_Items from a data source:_
++++++++++

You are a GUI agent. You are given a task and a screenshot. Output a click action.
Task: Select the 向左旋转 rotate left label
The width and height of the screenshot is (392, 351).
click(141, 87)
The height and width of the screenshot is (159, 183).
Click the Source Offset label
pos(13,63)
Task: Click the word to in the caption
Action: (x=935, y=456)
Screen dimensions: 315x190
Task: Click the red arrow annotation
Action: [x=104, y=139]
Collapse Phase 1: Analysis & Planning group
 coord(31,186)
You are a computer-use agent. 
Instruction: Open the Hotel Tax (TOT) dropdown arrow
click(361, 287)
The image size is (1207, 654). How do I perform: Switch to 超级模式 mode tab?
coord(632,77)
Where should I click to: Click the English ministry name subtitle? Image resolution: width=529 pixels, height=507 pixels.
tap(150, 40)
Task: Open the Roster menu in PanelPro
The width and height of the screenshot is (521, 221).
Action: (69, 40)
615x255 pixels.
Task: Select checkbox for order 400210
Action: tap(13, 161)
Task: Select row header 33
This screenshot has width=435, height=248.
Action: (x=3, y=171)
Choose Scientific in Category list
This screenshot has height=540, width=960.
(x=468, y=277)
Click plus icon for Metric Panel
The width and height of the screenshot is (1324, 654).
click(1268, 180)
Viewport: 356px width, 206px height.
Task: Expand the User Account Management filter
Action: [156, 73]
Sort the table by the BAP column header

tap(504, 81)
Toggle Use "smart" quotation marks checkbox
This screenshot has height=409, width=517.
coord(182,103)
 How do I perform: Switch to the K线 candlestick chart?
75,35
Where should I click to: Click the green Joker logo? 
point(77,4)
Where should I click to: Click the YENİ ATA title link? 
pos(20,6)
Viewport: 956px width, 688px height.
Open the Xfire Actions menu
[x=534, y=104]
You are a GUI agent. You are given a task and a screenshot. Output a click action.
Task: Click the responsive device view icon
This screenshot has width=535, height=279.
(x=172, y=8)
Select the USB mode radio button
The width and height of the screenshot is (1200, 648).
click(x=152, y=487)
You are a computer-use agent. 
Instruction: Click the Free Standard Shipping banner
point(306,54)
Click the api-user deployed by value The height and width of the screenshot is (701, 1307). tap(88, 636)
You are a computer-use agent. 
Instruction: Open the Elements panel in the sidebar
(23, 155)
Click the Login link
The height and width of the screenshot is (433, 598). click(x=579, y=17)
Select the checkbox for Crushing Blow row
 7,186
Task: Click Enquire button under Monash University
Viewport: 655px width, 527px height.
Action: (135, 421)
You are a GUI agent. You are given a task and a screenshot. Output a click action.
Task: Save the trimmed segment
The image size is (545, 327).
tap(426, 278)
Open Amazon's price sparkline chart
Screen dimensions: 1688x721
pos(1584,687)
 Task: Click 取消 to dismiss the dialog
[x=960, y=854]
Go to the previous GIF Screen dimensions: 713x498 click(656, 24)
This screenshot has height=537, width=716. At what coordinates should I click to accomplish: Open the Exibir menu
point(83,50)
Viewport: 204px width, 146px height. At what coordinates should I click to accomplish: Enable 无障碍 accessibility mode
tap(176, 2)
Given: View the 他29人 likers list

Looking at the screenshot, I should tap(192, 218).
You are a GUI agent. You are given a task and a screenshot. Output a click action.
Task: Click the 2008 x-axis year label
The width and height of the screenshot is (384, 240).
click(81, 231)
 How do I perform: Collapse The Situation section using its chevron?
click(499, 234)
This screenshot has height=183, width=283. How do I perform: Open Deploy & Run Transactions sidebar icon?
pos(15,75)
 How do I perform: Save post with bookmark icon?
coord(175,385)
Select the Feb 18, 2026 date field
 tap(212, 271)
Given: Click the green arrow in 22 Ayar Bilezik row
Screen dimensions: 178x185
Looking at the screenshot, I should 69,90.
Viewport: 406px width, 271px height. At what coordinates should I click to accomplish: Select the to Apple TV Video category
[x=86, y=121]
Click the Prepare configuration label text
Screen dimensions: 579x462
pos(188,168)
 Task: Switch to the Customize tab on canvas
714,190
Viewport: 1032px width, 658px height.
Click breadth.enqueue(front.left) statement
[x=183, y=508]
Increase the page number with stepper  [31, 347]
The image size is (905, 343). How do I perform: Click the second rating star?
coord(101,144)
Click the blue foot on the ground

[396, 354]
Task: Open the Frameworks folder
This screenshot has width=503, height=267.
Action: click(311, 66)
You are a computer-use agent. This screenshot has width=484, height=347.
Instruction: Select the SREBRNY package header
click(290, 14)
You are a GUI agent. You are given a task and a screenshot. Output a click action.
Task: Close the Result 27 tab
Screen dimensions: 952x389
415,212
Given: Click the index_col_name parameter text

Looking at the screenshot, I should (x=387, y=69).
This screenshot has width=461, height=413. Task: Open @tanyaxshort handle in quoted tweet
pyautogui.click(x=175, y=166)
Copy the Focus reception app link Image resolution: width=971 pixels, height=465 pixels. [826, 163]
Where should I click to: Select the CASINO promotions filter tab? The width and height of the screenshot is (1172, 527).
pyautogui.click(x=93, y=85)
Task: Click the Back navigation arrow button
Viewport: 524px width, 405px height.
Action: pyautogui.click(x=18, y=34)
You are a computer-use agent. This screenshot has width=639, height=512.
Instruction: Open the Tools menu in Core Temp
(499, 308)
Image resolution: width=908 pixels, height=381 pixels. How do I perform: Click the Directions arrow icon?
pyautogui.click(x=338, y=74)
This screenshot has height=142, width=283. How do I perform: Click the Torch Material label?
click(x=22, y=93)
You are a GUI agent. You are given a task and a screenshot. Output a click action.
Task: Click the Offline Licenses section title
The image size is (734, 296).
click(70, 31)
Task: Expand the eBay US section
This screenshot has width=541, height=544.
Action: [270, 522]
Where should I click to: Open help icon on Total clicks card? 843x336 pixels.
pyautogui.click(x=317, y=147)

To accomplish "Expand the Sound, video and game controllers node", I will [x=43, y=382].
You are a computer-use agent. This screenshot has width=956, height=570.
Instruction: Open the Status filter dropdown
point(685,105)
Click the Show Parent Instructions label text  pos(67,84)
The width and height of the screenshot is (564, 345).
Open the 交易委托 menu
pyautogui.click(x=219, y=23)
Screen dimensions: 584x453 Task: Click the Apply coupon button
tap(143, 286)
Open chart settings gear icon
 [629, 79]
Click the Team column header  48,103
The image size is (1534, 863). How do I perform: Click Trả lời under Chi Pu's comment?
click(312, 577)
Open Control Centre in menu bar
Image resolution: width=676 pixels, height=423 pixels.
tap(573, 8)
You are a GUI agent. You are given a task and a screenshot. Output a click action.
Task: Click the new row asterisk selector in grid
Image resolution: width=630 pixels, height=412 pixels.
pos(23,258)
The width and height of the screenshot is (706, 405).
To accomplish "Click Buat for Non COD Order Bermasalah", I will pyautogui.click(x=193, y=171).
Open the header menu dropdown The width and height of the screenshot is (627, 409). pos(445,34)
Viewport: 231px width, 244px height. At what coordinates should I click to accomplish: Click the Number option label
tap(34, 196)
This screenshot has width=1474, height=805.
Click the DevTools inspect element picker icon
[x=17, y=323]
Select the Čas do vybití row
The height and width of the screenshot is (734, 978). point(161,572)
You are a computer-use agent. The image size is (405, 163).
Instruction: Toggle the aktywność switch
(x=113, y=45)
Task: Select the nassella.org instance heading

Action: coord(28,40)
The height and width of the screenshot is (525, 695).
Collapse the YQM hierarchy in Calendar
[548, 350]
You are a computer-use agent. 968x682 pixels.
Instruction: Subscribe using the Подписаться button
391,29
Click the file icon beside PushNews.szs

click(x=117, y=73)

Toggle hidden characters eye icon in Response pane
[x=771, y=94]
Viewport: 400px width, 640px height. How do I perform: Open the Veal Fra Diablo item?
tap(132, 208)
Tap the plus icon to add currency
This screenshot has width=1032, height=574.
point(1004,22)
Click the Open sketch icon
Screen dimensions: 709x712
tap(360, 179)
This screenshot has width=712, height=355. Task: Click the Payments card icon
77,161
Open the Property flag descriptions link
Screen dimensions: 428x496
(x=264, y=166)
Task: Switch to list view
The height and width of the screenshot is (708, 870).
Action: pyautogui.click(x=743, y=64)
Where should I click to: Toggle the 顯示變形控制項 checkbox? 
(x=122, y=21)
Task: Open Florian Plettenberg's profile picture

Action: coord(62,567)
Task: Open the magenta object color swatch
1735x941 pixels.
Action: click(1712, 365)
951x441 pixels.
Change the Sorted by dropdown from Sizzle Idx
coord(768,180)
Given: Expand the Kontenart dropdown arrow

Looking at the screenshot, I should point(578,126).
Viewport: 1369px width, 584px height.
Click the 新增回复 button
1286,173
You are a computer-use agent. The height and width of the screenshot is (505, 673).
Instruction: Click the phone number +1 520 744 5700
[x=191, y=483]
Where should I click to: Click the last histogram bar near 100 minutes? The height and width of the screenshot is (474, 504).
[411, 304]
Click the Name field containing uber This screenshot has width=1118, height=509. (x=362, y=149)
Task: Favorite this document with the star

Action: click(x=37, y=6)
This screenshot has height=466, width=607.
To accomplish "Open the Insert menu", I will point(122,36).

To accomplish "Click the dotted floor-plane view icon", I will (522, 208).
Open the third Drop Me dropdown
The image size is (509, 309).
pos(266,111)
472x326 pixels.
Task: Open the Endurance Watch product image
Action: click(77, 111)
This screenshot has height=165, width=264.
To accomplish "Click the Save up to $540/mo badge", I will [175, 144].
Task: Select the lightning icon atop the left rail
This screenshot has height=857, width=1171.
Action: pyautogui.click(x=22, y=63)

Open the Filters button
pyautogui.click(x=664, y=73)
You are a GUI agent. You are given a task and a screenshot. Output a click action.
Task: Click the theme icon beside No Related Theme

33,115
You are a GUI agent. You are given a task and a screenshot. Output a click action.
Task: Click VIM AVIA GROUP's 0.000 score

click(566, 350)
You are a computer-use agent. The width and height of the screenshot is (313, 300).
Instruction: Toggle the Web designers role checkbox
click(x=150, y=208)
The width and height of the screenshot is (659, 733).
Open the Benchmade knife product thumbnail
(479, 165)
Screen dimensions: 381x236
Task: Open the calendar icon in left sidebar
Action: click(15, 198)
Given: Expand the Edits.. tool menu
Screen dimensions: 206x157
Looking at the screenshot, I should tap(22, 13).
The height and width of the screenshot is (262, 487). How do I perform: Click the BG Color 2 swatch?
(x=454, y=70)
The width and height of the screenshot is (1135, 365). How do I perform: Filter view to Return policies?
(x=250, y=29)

++++++++++

_WHAT THIS TASK INVOLVES:_ Of all the entries above, output exactly the lines between the one holding "951x441 pixels." and the one holding "This screenshot has height=165, width=264.", inclusive.

_RESPONSE TO THE TASK:_
951x441 pixels.
Change the Sorted by dropdown from Sizzle Idx
coord(768,180)
Given: Expand the Kontenart dropdown arrow

Looking at the screenshot, I should point(578,126).
Viewport: 1369px width, 584px height.
Click the 新增回复 button
1286,173
You are a computer-use agent. The height and width of the screenshot is (505, 673).
Instruction: Click the phone number +1 520 744 5700
[x=191, y=483]
Where should I click to: Click the last histogram bar near 100 minutes? The height and width of the screenshot is (474, 504).
[411, 304]
Click the Name field containing uber This screenshot has width=1118, height=509. (x=362, y=149)
Task: Favorite this document with the star

Action: click(x=37, y=6)
This screenshot has height=466, width=607.
To accomplish "Open the Insert menu", I will point(122,36).

To accomplish "Click the dotted floor-plane view icon", I will (522, 208).
Open the third Drop Me dropdown
The image size is (509, 309).
pos(266,111)
472x326 pixels.
Task: Open the Endurance Watch product image
Action: click(77, 111)
This screenshot has height=165, width=264.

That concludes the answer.